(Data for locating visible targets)
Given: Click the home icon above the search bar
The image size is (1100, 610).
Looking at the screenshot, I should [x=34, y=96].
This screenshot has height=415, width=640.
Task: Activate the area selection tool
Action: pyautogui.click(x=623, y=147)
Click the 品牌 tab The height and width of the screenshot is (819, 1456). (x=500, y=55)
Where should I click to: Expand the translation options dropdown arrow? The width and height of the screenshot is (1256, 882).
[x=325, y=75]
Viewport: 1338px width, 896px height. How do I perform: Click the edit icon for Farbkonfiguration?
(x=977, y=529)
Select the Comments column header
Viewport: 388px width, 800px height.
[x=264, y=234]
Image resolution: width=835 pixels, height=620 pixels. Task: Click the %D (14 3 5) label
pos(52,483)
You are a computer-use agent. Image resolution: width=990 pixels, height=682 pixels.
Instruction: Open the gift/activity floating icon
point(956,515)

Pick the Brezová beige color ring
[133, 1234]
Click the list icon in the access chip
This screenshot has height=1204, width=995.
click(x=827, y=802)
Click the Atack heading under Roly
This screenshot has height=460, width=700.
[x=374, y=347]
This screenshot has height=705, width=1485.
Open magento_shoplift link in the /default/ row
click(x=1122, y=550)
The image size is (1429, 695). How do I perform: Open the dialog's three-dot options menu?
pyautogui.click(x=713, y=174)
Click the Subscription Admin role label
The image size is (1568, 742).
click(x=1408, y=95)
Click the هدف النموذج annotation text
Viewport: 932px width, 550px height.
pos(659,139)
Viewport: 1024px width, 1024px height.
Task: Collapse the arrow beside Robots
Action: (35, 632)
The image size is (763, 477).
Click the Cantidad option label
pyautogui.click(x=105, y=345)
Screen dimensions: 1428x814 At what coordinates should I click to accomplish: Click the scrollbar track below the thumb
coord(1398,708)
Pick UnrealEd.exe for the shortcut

Work to complete: Reproduce all of the rows above, substituting "symbol" for each occurrence of "icon" and leaving every other part unchanged.

Reply to the exercise:
Given: Click the home symbol above the search bar
The image size is (1100, 610).
Looking at the screenshot, I should [x=34, y=96].
This screenshot has height=415, width=640.
Task: Activate the area selection tool
Action: pyautogui.click(x=623, y=147)
Click the 品牌 tab The height and width of the screenshot is (819, 1456). (x=500, y=55)
Where should I click to: Expand the translation options dropdown arrow? The width and height of the screenshot is (1256, 882).
[x=325, y=75]
Viewport: 1338px width, 896px height. How do I perform: Click the edit symbol for Farbkonfiguration?
(x=977, y=529)
Select the Comments column header
Viewport: 388px width, 800px height.
[x=264, y=234]
Image resolution: width=835 pixels, height=620 pixels. Task: Click the %D (14 3 5) label
pos(52,483)
You are a computer-use agent. Image resolution: width=990 pixels, height=682 pixels.
Instruction: Open the gift/activity floating symbol
point(956,515)

Pick the Brezová beige color ring
[133, 1234]
Click the list symbol in the access chip
This screenshot has height=1204, width=995.
click(x=827, y=802)
Click the Atack heading under Roly
This screenshot has height=460, width=700.
[x=374, y=347]
This screenshot has height=705, width=1485.
Open magento_shoplift link in the /default/ row
click(x=1122, y=550)
The image size is (1429, 695). How do I perform: Open the dialog's three-dot options menu?
pyautogui.click(x=713, y=174)
Click the Subscription Admin role label
The image size is (1568, 742).
click(x=1408, y=95)
Click the هدف النموذج annotation text
Viewport: 932px width, 550px height.
pos(659,139)
Viewport: 1024px width, 1024px height.
Task: Collapse the arrow beside Robots
Action: (35, 632)
The image size is (763, 477).
Click the Cantidad option label
pyautogui.click(x=105, y=345)
Screen dimensions: 1428x814 At what coordinates should I click to accomplish: Click the scrollbar track below the thumb
coord(1398,708)
Pick UnrealEd.exe for the shortcut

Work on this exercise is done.